Sementara itu, komunitas tumbuhan, hewan, dan manusia yang bergantung pada lapisan es yang menyusut juga terancam. Di Mongolia utara, pekerjaan saya menunjukkan hilangnya es musim panas membahayakan kesehatan rusa domestik. Penggembala lokal khawatir tentang dampak hilangnya es pada kelangsungan hidup padang rumput. Es yang mencair juga menyatu dengan perubahan lingkungan lainnya: Di Mongolia barat, populasi hewan mengalaminya menyusut secara dramatis karena perburuan liar dan perburuan wisata yang tidak diatur dengan baik.
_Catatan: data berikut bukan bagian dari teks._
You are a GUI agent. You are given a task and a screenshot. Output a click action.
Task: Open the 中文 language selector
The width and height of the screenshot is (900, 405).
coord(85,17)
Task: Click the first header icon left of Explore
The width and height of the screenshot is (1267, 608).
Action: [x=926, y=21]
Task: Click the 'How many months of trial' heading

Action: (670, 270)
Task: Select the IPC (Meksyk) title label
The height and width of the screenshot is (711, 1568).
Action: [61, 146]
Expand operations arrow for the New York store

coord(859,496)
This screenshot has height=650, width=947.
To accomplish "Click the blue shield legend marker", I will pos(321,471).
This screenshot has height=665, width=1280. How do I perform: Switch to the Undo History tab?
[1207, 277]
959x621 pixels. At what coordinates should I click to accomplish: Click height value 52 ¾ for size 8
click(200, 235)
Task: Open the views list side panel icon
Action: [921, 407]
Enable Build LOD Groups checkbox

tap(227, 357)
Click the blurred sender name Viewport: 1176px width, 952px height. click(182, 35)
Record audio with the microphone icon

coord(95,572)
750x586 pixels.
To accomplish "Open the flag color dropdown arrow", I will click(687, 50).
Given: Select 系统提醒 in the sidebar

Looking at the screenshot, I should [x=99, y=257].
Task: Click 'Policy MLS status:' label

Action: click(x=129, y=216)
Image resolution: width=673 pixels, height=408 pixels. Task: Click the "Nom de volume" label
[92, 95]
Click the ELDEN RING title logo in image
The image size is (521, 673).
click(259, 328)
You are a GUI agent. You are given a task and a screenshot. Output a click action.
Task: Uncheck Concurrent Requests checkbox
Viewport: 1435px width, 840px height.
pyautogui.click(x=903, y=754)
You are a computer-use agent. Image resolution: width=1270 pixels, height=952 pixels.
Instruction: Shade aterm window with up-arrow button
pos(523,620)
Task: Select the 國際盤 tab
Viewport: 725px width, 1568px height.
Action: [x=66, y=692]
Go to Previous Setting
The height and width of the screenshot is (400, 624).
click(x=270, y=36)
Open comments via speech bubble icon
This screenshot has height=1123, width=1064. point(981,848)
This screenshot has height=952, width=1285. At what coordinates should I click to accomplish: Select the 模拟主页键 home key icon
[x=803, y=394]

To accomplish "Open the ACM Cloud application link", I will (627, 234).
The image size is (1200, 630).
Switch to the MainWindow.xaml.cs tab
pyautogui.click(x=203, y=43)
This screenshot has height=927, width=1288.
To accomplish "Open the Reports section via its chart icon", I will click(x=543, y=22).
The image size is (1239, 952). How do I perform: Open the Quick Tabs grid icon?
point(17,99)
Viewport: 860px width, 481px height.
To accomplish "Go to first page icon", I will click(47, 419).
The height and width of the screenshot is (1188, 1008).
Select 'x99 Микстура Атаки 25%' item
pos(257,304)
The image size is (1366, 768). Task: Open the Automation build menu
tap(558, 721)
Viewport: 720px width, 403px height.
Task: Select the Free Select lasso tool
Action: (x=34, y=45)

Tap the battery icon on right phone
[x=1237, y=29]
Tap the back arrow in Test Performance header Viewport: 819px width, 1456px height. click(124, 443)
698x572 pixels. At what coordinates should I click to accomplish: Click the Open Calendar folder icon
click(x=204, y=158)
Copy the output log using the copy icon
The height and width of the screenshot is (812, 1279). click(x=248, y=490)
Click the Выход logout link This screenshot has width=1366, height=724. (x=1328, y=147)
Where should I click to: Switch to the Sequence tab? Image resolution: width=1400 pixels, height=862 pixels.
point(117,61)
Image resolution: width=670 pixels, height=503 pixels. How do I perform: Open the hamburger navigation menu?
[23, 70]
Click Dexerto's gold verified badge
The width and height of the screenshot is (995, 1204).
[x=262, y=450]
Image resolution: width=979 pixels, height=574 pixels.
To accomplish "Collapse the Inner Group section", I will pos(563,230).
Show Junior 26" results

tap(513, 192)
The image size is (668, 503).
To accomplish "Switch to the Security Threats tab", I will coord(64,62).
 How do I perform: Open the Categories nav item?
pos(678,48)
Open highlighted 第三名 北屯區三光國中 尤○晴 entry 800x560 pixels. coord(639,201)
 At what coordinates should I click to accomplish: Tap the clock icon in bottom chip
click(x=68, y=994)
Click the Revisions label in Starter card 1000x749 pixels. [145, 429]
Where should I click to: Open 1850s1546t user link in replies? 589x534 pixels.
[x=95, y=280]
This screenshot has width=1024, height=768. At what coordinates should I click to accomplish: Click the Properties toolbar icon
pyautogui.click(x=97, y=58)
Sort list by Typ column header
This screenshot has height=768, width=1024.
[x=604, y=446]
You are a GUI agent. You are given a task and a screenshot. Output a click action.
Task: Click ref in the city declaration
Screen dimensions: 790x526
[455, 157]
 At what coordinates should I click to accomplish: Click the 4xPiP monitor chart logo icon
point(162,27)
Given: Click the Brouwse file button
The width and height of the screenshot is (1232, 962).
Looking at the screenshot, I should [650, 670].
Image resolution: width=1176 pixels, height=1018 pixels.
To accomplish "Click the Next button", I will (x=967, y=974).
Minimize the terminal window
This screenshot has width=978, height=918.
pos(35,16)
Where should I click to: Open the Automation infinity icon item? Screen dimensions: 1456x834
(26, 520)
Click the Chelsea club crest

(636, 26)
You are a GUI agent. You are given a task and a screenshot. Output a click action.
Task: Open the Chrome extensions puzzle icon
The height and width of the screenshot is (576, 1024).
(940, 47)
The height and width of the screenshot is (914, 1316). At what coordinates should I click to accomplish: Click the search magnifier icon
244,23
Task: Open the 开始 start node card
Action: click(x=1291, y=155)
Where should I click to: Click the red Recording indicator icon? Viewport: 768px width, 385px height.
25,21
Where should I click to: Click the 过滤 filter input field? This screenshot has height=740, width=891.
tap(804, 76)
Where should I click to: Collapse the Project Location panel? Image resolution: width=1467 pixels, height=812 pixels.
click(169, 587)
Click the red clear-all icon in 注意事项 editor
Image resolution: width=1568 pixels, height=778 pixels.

Saat panas yang melonjak mengungkap artefak yang memberikan wawasan tentang ketahanan iklim kuno dan data ilmiah penting lainnya, hilangnya es itu sendiri mengurangi ketahanan manusia untuk tahun-tahun mendatang.

Ditulis oleh William Taylor, Asisten Profesor dan Kurator Arkeologi, Universitas Colorado Boulder.